### Problem set
(A) In two sentences, summarize the text below on bioluminescence imaging of stem cells.
(B) Translate this sentence from the text below on bioluminescence imaging of stem cells into Spanish: "In addition, the response of the stem cells to injury and participation in the regenerative response can be monitored over time."

### Text section
^^^^

The embodiments of the present disclosure encompass methods for non-invasive in vivo bioluminescence imaging that allow the dynamics of stem cell behavior to be followed in a manner not possible using conventional retrospective static histological analyses. By imaging luciferase-generated bioluminescence activity emanating from isolated stem cells, for example, real time quantitative and kinetic analyses can show that donor-derived muscle stem cells may proliferate and engraft rapidly after injection until homeostasis is reached. In addition, the response of the stem cells to injury and participation in the regenerative response can be monitored over time. Other aspects of the disclosure encompasses methods for determining the suitability of a stem cell for tissue replacement, methods for repairing muscle injury, and methods for isolating muscle stem cells from a tissue sample.

Claims

exact text as granted — not AI-modified
1 . A non-invasive method for determining the proliferative status of engrafted stem cells in a recipient subject mammal, comprising:
 (a) providing an isolated stem cell or a population of stem cells, wherein the stem cell or population of stem cells expresses a heterologous reporter;   (b) delivering the isolated stem cell or population of stem cells to a subject mammal; and   (c) non-invasively detecting the reporter in the recipient subject mammal, thereby detecting the population of engrafted stem cells, or progeny thereof, in the subject mammal.

^^^^

### Material provided
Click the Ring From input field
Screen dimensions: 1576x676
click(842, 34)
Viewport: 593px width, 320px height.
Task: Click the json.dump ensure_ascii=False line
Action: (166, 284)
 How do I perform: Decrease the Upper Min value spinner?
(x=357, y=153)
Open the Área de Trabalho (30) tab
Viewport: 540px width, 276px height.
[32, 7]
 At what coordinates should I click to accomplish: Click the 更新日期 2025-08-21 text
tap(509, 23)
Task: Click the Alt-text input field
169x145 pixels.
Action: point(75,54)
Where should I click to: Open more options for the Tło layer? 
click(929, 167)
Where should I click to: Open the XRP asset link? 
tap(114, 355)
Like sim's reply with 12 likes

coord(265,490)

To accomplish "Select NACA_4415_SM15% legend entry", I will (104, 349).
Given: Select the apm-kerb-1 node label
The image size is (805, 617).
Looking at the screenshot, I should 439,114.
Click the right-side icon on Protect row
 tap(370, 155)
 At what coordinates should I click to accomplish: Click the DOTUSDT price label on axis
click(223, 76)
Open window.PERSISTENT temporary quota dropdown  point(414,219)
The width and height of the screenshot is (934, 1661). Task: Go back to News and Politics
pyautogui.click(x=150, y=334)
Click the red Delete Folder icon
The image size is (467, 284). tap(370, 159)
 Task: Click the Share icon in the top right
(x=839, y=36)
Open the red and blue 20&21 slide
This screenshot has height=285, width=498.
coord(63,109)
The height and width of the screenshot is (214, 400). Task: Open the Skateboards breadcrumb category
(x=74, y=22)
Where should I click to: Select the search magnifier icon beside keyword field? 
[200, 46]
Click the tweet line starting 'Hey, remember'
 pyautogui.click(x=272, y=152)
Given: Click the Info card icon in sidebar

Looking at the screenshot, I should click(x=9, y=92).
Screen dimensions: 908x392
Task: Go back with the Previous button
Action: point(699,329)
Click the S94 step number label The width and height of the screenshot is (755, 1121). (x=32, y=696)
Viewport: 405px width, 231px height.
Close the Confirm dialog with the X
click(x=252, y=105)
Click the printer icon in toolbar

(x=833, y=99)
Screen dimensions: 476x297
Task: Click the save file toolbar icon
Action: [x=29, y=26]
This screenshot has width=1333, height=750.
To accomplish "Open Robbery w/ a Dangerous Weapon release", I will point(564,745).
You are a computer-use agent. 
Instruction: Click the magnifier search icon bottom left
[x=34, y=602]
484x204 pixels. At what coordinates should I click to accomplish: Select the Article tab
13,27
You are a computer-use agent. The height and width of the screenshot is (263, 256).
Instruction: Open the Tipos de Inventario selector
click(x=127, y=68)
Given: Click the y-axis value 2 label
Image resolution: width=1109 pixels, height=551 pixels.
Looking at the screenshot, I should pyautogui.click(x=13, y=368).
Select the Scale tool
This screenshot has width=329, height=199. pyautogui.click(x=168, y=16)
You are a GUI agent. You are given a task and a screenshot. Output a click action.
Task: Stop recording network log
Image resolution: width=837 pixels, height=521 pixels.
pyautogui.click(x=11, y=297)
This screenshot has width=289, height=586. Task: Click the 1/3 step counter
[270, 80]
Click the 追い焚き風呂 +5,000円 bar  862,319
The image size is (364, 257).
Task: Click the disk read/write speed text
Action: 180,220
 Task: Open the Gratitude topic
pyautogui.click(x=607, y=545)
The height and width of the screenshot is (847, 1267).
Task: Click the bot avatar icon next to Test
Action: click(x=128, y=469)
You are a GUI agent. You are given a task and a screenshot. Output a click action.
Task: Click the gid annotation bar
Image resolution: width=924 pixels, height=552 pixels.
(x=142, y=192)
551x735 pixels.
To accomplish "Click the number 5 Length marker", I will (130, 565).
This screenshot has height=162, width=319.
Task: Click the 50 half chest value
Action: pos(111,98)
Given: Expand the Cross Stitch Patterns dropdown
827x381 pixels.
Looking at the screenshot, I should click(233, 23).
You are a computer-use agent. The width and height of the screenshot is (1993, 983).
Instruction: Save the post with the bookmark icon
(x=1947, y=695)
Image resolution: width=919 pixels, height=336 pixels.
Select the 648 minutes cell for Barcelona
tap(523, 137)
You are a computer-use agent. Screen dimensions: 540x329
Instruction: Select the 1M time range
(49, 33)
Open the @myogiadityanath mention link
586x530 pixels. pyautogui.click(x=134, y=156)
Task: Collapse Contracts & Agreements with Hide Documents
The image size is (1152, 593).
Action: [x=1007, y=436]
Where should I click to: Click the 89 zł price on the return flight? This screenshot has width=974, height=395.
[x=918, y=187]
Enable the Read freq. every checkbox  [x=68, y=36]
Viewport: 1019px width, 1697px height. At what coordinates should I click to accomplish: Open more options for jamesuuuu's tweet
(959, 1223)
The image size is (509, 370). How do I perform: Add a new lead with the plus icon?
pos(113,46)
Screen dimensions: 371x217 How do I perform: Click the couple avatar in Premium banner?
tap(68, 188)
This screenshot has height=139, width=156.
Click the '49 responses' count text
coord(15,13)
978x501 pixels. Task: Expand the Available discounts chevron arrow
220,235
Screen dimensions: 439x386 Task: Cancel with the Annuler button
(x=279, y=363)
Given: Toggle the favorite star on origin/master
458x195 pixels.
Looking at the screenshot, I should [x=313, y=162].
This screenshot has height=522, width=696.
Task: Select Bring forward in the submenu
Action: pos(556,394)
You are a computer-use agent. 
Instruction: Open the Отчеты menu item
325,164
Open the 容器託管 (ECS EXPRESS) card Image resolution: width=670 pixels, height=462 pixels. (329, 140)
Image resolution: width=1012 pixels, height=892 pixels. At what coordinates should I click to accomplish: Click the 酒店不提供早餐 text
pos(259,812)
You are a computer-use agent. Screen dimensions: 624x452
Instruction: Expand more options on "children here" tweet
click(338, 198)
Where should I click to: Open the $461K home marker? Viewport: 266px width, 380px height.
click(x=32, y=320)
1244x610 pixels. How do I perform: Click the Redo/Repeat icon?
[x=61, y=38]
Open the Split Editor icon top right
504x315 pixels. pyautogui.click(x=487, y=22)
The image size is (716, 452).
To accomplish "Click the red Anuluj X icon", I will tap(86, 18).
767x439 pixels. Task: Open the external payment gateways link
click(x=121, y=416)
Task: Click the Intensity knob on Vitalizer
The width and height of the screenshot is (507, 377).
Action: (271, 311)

^^^^

### Responses for each task
(A) The disclosure describes non-invasive in vivo bioluminescence imaging methods that let stem cell behavior be followed over time, showing for example that donor-derived muscle stem cells may proliferate and engraft rapidly after injection until homeostasis is reached, and that their response to injury can be monitored. Its first claim covers providing stem cells that express a heterologous reporter, delivering them to a subject mammal, and non-invasively detecting the reporter to detect the engrafted stem cells or their progeny.

(B) Además, la respuesta de las células madre a la lesión y su participación en la respuesta regenerativa pueden monitorizarse a lo largo del tiempo.